The third mammoth shift began around 1965 and continues today with another 30 million immigrants from Asia, including China and India, as well as parts of Latin America. These new arrivals have influenced our taste for avocado, soy sauce, cilantro, chilis, mango, jicama, curry and, of course, sriracha.
The great Asian and Latin American transformation of American cuisine can be seen in upper-end restaurants where elite American chefs prepare dishes revolving around Mediterranean food with Asian and Hispanic inflections.
U.S. Census data dating back to 1850 — and probably before that although there is no data to support that assertion — shows that immigrants, especially those who didn’t speak English or whose educational qualifications or job skills did not transfer to the new world, have long dominated the U.S. food industry.
“Overall, immigrants have been way over-represented in the feeding occupations in American history. When we match the occupations and birthplace data, we see baker, butcher, green grocer, saloon keeper, tavern keeper, subsequently cook…they’re all foreign born,” Ray said, “meaning that 70, 80, 90 percent of bakers, butchers, saloon keepers in New York City [and] in the major cities, are foreign born and in the rest of the country, in the smaller towns, they add up almost to 50 percent.”
However, not all immigrant groups leave their mark on American cuisine, especially those who move up the social and economic ladder very quickly, or arrive in the United States and immediately enter the middle class. Ray says Filipinos on the East Coast are an example of an immigrant group that, for the most part, bypassed the food industry, by going straight to the middle class. And although Jews, many of them Germans, opened delis and brought us cream cheese bagels and pickled fishes, you don’t see as many Jewish-owned delis as you used to.
“They also move up so quickly, that there are hardly any Jewish restaurateurs left,” Ray said. “Today it’s tough to find a Jewish deli owner because Jews have moved basically into medicine, into law, and they have, in fact, become the greatest commentators and eaters commenting on food.

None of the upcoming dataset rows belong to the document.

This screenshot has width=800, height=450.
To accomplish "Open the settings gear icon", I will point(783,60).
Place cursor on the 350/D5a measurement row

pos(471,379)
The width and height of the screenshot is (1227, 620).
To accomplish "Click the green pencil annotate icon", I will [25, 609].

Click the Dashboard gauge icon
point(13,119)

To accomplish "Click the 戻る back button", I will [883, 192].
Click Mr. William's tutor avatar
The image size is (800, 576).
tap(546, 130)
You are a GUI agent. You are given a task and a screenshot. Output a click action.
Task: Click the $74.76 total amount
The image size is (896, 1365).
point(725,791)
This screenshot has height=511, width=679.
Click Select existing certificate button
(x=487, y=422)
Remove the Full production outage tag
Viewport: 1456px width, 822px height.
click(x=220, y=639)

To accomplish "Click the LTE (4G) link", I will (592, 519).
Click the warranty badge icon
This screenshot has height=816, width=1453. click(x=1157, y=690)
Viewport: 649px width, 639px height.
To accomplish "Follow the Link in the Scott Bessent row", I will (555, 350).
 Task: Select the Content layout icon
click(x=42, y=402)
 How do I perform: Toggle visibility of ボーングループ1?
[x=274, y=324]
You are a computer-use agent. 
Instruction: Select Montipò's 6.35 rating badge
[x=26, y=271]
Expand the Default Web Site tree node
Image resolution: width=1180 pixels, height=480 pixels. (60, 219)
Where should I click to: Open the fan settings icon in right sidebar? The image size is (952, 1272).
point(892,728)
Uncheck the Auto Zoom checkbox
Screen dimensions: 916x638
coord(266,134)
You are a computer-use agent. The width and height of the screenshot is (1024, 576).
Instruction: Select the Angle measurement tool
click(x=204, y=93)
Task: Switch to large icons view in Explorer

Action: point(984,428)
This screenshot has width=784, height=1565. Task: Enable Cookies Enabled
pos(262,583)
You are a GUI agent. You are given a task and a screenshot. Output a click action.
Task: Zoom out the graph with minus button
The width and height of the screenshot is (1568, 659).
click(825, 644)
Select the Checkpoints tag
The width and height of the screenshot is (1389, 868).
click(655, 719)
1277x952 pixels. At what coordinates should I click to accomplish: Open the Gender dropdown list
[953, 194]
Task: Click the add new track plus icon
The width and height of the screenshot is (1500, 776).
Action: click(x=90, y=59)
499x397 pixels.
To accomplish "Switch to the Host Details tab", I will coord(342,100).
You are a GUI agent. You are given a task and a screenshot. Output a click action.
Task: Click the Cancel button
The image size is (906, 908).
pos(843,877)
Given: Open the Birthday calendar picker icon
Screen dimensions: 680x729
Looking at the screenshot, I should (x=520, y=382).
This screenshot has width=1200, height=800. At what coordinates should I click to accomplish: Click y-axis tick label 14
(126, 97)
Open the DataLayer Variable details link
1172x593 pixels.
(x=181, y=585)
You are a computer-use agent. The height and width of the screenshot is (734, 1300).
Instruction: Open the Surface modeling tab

In fact, if you look at restaurant critics, there’s a much stronger Jewish presence than [there are] owners of restaurants.”
He anticipates Indian professional elites will follow the Jewish example by becoming notable critics of food, but contributing less to the actual production and preparation of that food.
Meanwhile, with Latin and Asian cuisines moving to center stage, Ray expects to see evidence of increased internal differentiation with, for example, the opening of more Pakistani, Bangladeshi, Guatemalan and Salvadoran restaurants.
There’s evidence American food manufacturers aren’t about to be left behind as this latest transformation of U.S. cuisine occurs. Heinz, one of the leading makers of ketchup, recently decided to blend the old with the new with its introduction of a Sriracha-flavored ketchup.